Formed in 2004, The Juliet Dagger caught the attention of Goo Goo Dolls bassist Robby Takac, who signed them to his indie label, Good Charamel. Since then, the punk-pop band has composed for Saturday morning cartoons (“Pez Animated Feature”), appeared on charity compilations, and released its debut album, Turn up the Death (the follow-up, Hi-Ya! is due this September). But none of this would have happened if lead guitarist/vocalist Erin Roberts hadn’t dealt with her creative frustrations.

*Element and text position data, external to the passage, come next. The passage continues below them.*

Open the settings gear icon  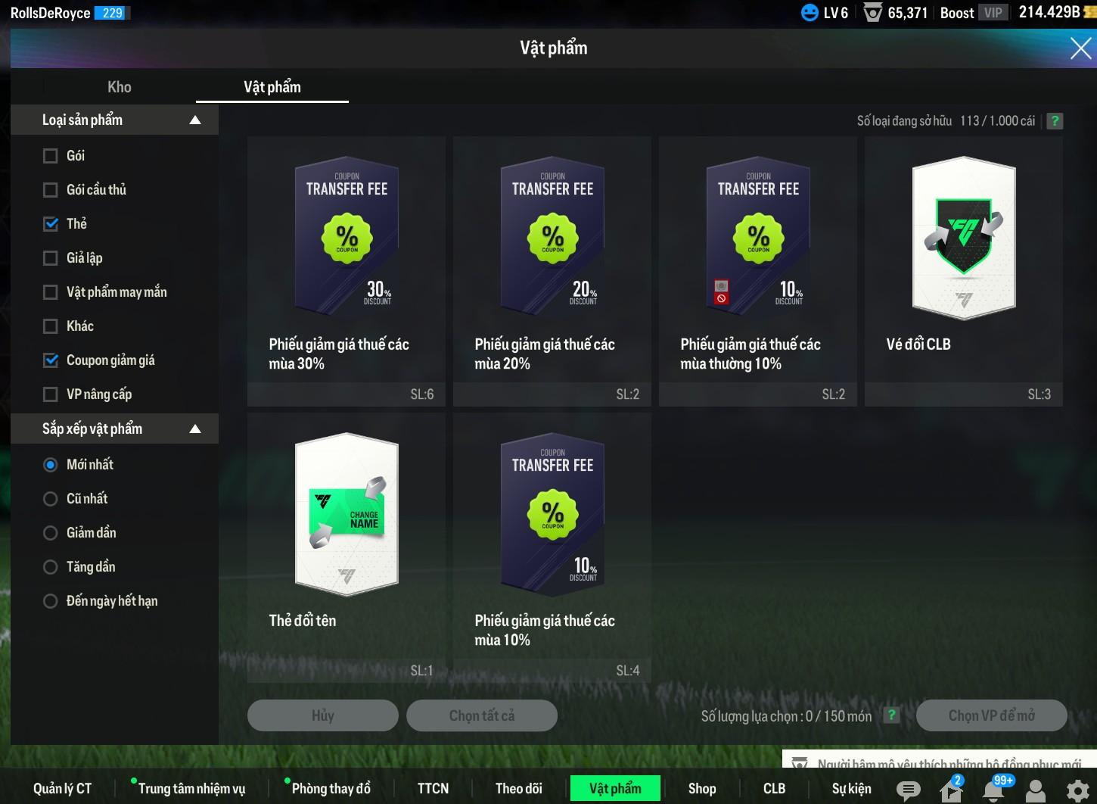[x=1077, y=790]
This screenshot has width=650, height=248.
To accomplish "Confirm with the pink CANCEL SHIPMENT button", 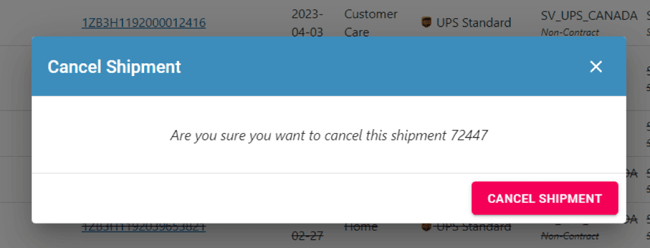I will click(x=544, y=199).
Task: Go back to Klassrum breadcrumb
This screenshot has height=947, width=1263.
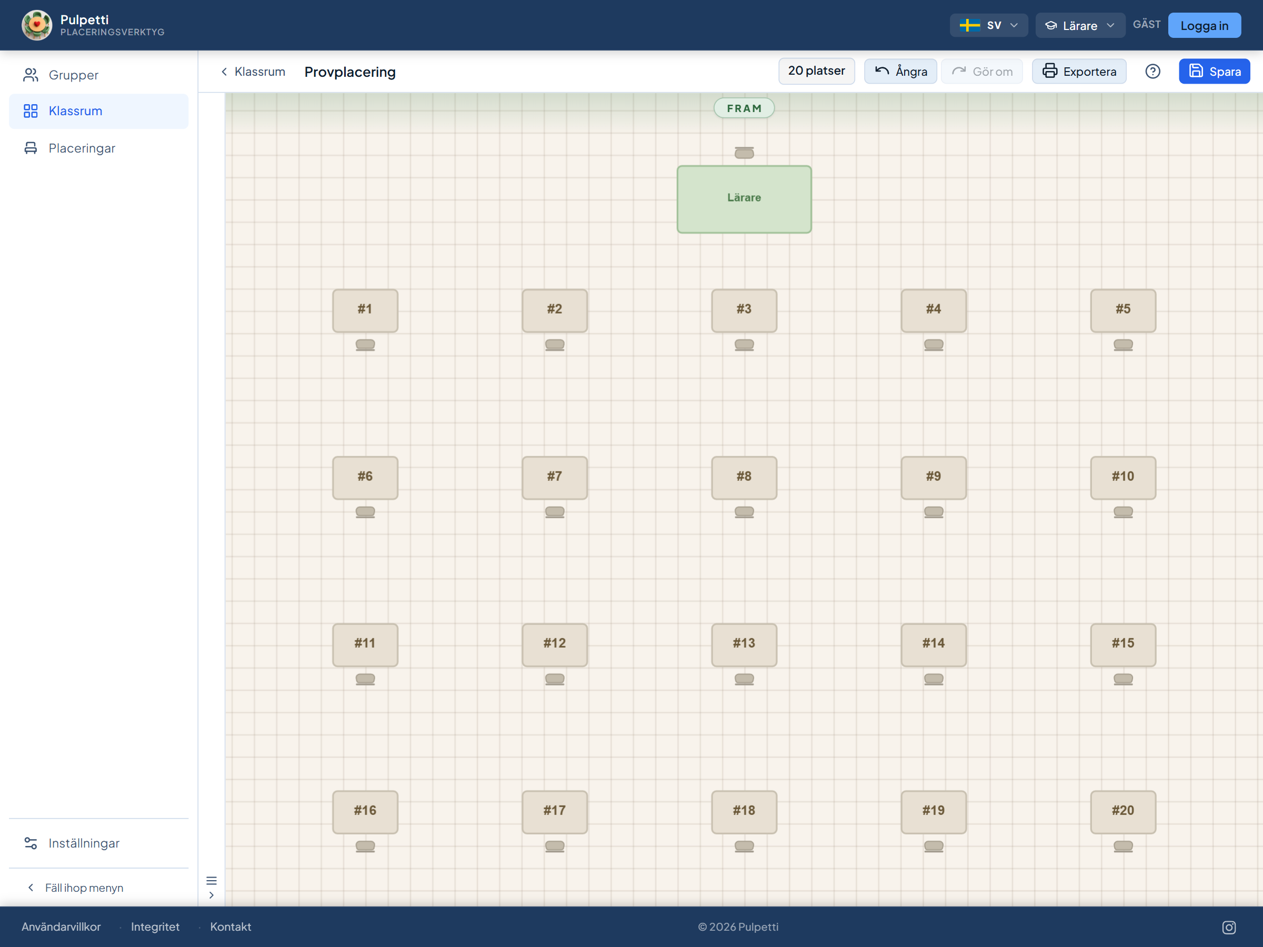Action: click(x=253, y=71)
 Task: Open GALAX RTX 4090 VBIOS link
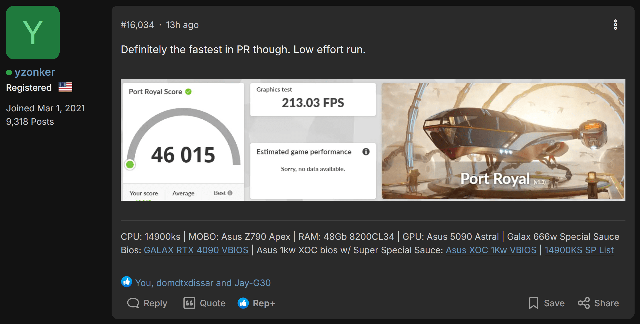point(196,250)
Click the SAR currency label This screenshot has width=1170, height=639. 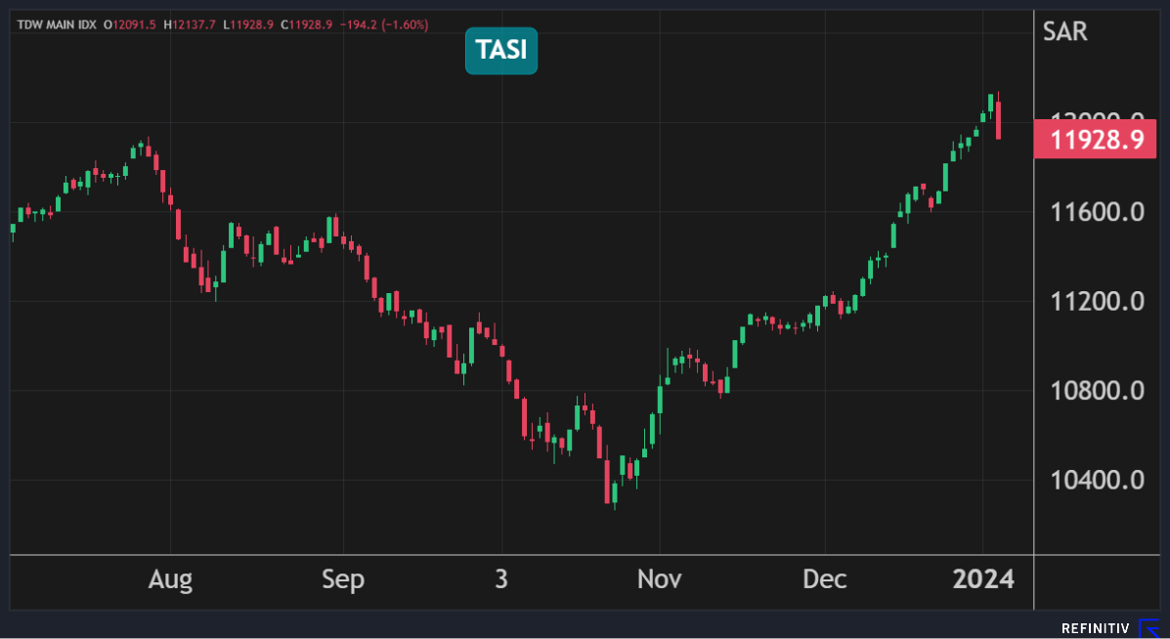pos(1065,31)
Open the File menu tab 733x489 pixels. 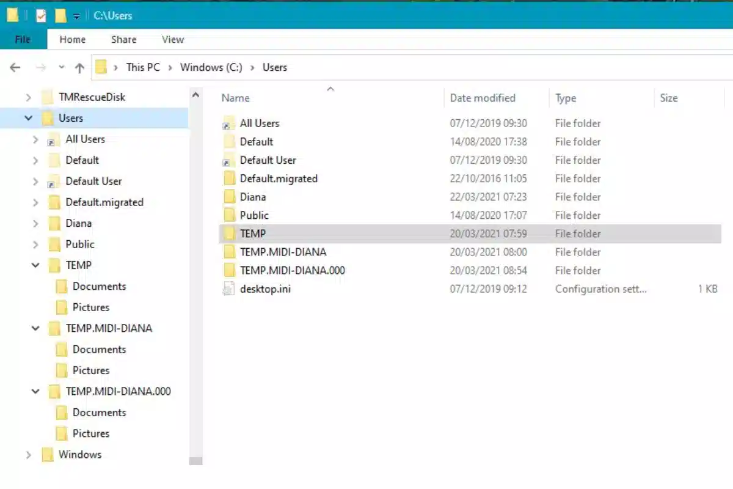pyautogui.click(x=23, y=39)
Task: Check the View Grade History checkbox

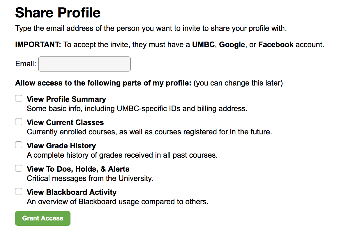Action: coord(19,145)
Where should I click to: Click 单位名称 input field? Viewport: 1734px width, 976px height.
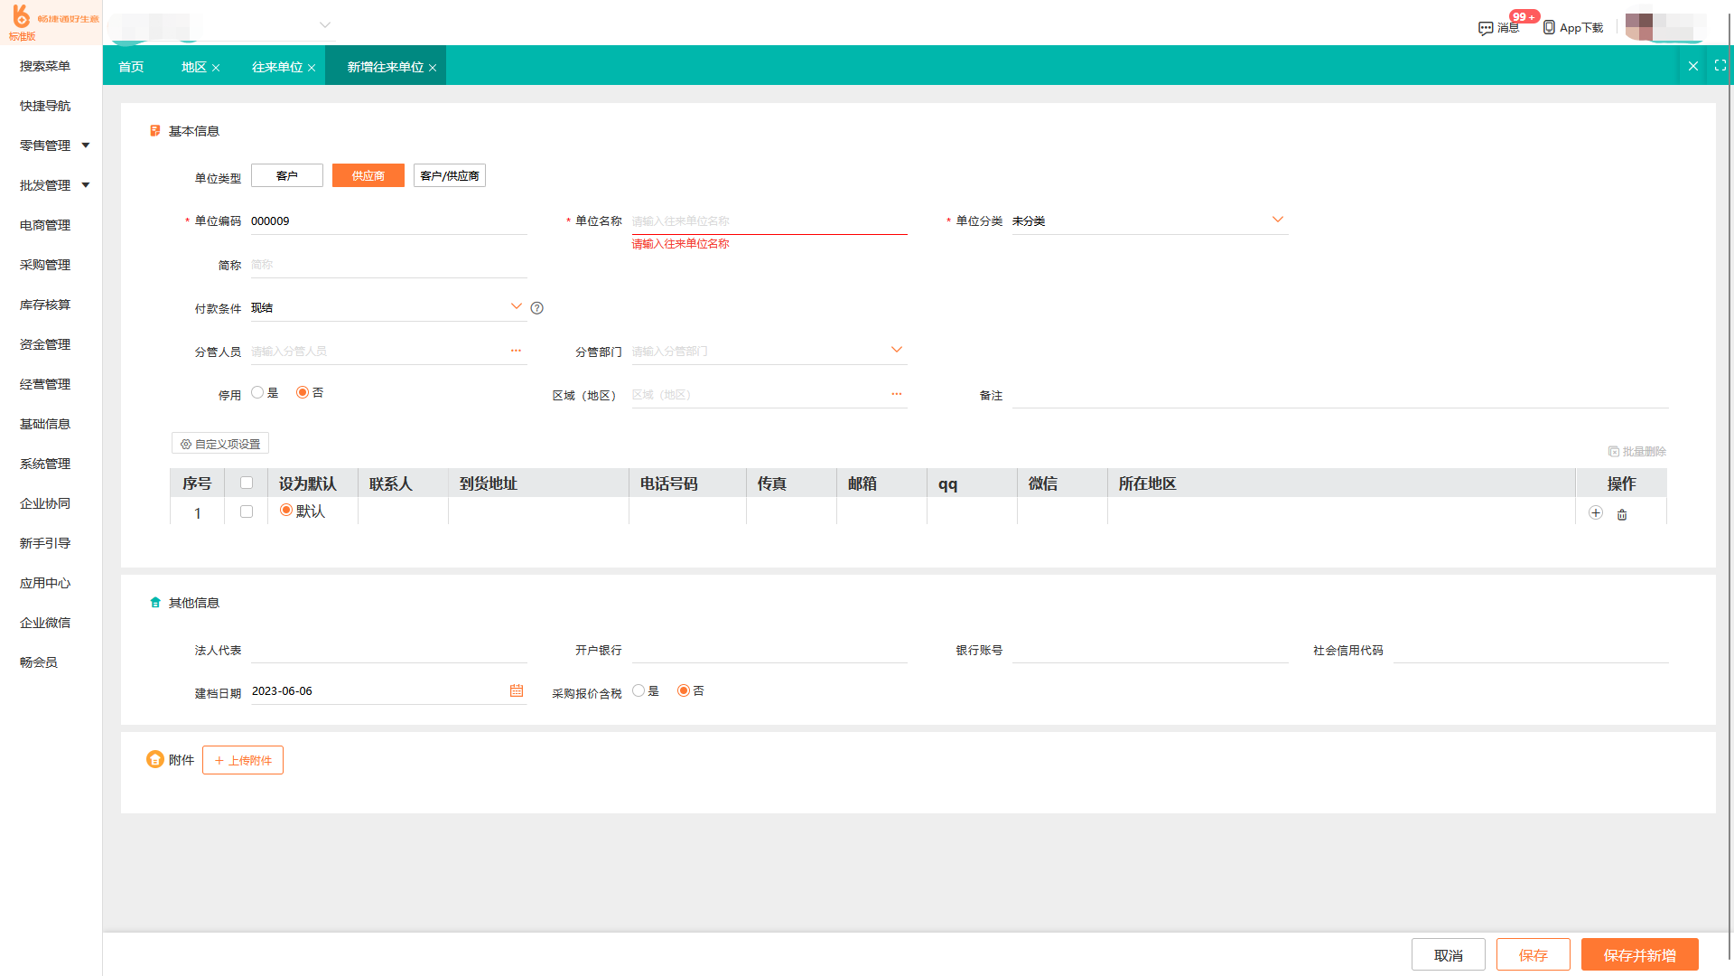coord(766,221)
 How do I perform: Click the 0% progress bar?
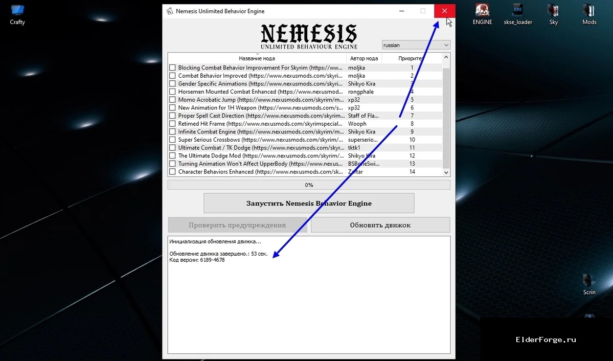pos(309,185)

“I studied theater arts in college,” she explains, “and then I decided I had to sing in a band—which is a totally different environment from the sheltered world of musical theater. I soon found I was having trouble translating song ideas to guitar players, and I became irritated because it was getting in the way of the music I wanted to play. That was the initial catalyst to teach myself guitar. I’m kind of a control freak, and playing guitar put the control in my hands.”

Although you have a pop-rock sensibility, your guitar tones are pretty heavy.
What I listen to affects how I use my gear. I pulled most of my tones from hardcore and metal, but the heavier stuff doesn’t really enter my songwriting process. I use more of a pop approach, and I’m obsessed with Juliana Hatfield’s Only Everything [released in 1995]. I hear something new every time I listen to it, and my songs are really influenced by her.

What’s your main guitar?
I love SG-style guitars! My very first electric was an Epiphone SG, and I’m currently playing a Jay Turser JT-45. It’s the cheapest guitar I’ve ever bought, and it’s a champ. I just swapped out its original P-90 for a humbucker. My strings are D’Addarios, gauged .009-.046, and I use .60mm Dunlop Tortex picks.

What about your amp?
I like a punk-style attack to my sound, so I play through a Sunn Model T head and a vintage Marshall 4x12 with 25-watt Celestions. The Marshall was this sad little thing in the corner of a dusty secondhand shop, but it turned out to be the most awesome-sounding cabinet ever. It breaks up nice and has a very warm tone. I’ll be really upset if anything ever happens to it. My boyfriend is still in trouble from the night he borrowed it for a show, and then stabbed his guitar through one of the speakers. He’s not allowed near my gear anymore.

Your sound is also pretty much straight into the amp.
Yeah. I have a lot of pedals, but they’re mostly used for recording. The one pedal that always goes out with me is my Voodoo Lab Sparkle Drive. When you kick it in, you don’t lose volume like you do with some other overdrive pedals, and you get a lot of punch and boost for leads. I’m a huge fan of Electro-Harmonix Big Muff and Rat Pro Co pedals, but they can be a little temperamental and hard to control onstage. I also make heavy use of my Boss Metal Zone to cut through the beefy distortion of the Sunn amp.